# Required action
Given the listing below, the answer must be only the number of lines containing the string "share".

# Records for the exercise
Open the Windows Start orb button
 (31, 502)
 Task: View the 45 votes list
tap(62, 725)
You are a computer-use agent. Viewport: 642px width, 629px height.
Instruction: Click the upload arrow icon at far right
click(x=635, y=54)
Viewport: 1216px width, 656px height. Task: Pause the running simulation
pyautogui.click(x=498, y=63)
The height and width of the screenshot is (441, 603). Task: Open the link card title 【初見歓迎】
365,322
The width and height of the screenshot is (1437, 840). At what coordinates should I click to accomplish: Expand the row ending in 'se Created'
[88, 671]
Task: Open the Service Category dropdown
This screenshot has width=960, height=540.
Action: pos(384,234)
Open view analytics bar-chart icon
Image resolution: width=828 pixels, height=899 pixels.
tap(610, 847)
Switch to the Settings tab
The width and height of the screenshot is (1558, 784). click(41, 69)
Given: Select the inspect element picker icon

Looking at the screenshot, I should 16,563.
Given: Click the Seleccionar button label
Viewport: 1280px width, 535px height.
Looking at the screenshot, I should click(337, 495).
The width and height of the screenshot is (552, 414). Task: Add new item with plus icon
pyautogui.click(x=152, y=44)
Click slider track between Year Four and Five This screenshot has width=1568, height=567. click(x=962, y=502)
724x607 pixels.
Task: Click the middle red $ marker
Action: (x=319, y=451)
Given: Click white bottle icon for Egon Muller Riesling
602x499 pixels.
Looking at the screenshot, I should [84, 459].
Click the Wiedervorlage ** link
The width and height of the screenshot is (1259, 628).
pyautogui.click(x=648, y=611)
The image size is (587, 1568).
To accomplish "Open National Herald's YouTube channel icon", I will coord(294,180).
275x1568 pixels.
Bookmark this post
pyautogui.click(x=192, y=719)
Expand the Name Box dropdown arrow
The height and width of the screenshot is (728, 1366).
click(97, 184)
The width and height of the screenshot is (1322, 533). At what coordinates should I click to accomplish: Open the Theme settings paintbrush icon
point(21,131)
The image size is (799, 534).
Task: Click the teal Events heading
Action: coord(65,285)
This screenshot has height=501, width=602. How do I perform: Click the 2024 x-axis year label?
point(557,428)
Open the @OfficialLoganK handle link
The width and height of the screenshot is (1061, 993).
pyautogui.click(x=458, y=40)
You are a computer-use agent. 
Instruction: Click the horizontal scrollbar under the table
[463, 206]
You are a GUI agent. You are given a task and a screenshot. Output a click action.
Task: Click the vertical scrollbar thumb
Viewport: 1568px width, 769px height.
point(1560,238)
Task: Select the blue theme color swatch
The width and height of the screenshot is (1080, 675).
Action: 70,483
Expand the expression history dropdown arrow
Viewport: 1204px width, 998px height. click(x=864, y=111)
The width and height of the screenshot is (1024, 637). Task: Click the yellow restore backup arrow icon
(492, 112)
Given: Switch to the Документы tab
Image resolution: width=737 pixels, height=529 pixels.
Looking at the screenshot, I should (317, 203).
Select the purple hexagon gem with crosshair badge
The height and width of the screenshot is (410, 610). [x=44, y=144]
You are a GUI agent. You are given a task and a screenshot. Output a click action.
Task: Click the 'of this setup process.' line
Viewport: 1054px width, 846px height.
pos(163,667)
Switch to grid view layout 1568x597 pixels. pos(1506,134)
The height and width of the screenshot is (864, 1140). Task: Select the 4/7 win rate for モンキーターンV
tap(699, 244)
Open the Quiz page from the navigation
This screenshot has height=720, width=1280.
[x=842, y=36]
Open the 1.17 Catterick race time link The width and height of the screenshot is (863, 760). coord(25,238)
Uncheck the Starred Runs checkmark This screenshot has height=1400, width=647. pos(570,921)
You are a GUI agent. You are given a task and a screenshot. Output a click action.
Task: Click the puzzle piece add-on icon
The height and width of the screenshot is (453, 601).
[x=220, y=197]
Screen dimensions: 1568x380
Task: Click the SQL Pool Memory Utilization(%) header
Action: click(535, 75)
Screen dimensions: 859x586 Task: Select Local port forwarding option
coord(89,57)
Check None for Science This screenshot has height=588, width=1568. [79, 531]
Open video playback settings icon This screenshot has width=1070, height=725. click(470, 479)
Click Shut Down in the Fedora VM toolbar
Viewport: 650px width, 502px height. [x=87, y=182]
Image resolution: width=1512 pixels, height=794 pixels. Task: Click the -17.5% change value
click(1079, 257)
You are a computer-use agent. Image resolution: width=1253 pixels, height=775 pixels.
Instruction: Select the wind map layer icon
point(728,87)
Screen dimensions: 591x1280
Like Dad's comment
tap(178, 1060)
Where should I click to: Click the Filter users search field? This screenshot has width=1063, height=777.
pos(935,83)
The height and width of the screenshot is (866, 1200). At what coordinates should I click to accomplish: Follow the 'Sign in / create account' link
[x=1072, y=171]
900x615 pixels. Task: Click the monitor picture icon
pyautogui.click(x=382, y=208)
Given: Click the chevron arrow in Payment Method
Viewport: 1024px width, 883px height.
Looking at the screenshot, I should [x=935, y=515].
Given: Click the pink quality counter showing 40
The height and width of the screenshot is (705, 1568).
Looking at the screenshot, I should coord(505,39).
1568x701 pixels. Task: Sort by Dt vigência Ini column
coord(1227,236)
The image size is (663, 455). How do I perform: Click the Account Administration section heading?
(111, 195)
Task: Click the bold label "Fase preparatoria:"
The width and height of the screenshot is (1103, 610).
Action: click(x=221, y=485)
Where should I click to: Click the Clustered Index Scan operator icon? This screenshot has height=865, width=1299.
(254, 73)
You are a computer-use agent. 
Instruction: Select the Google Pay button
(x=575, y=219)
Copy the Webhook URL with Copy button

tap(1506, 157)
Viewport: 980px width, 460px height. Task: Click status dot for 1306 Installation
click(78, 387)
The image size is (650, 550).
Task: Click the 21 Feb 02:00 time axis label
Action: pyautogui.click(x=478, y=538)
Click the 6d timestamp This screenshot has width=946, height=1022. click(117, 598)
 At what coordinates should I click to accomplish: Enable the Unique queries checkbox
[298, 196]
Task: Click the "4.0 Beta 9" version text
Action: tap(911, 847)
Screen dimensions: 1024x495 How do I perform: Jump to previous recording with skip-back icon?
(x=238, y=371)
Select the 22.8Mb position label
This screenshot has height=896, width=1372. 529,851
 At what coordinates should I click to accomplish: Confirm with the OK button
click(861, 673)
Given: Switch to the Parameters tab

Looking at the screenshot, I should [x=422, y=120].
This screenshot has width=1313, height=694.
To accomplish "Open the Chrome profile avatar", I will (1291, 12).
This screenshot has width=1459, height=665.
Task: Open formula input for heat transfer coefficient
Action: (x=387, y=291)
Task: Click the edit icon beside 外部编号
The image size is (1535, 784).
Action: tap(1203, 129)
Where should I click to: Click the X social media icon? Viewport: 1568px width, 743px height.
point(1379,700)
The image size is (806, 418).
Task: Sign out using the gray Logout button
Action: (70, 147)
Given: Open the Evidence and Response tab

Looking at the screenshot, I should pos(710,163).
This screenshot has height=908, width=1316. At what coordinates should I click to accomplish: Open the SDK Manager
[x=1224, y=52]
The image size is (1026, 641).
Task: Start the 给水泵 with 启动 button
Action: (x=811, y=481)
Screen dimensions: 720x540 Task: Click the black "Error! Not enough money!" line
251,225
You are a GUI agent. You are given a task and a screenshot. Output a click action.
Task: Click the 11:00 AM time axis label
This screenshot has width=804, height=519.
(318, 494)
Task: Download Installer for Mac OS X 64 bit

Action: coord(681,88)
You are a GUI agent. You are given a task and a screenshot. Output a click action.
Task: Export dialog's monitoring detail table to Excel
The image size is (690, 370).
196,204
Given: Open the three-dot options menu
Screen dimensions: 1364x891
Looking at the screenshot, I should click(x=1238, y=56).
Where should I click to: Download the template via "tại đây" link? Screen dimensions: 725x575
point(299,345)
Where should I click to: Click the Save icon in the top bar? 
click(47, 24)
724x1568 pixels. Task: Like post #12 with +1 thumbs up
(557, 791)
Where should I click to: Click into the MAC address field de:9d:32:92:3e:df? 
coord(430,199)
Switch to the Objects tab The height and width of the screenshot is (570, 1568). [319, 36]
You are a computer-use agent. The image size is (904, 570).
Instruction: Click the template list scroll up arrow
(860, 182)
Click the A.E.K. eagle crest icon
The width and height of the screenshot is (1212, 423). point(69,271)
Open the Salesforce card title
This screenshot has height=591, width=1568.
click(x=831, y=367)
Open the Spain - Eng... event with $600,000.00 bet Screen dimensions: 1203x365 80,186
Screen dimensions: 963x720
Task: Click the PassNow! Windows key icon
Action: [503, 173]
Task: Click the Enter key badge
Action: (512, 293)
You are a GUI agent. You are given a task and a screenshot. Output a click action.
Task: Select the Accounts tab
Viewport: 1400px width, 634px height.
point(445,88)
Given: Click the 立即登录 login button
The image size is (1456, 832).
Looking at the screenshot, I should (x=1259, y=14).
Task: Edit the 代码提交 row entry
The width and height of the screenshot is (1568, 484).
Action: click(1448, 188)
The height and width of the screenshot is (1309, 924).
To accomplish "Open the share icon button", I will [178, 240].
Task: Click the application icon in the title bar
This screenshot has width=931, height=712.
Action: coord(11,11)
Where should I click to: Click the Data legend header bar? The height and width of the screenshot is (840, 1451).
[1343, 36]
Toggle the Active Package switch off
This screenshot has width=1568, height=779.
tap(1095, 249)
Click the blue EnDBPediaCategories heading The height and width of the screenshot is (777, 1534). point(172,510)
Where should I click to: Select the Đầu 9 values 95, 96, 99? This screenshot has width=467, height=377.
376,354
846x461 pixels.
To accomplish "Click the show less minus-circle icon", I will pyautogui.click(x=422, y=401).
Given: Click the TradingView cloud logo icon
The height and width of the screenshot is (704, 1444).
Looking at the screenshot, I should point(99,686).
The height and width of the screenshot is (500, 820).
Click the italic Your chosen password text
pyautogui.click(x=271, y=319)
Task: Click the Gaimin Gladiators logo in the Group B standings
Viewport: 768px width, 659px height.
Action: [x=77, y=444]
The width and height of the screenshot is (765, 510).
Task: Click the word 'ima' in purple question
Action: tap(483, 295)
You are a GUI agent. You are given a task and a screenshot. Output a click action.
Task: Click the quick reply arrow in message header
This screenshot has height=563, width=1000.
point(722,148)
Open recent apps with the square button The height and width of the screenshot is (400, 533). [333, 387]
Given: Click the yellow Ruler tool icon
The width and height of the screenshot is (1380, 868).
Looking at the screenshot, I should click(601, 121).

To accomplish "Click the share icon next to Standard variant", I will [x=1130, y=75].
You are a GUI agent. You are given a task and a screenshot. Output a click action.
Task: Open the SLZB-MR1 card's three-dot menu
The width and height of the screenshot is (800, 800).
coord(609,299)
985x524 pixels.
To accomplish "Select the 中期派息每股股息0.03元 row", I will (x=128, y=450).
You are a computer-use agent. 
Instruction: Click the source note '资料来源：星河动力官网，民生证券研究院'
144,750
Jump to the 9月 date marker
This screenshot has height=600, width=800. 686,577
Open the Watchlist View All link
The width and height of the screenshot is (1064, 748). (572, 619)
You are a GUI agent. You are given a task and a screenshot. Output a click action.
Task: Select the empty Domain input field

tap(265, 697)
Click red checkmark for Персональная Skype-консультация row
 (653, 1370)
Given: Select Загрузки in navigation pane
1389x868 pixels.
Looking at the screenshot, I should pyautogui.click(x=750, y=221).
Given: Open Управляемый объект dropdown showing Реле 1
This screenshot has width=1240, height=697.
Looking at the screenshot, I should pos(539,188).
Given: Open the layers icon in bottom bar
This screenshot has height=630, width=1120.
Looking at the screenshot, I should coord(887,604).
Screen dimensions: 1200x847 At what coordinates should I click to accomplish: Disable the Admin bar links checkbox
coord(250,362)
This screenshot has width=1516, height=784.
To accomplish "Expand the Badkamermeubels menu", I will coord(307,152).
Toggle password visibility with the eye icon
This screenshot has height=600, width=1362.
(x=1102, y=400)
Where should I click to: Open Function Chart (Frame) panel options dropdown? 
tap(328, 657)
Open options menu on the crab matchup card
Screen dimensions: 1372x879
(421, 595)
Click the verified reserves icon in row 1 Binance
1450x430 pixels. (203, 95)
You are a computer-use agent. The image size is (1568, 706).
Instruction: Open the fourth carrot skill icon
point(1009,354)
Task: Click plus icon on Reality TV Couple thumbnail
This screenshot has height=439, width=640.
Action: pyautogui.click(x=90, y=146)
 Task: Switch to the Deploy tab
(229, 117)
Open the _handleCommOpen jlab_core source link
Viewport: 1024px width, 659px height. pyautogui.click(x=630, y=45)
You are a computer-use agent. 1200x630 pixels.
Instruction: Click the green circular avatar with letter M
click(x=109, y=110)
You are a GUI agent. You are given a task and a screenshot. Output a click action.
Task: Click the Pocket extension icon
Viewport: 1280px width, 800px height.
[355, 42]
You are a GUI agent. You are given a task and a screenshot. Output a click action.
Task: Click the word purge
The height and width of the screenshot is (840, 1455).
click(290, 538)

# Solution to this problem
2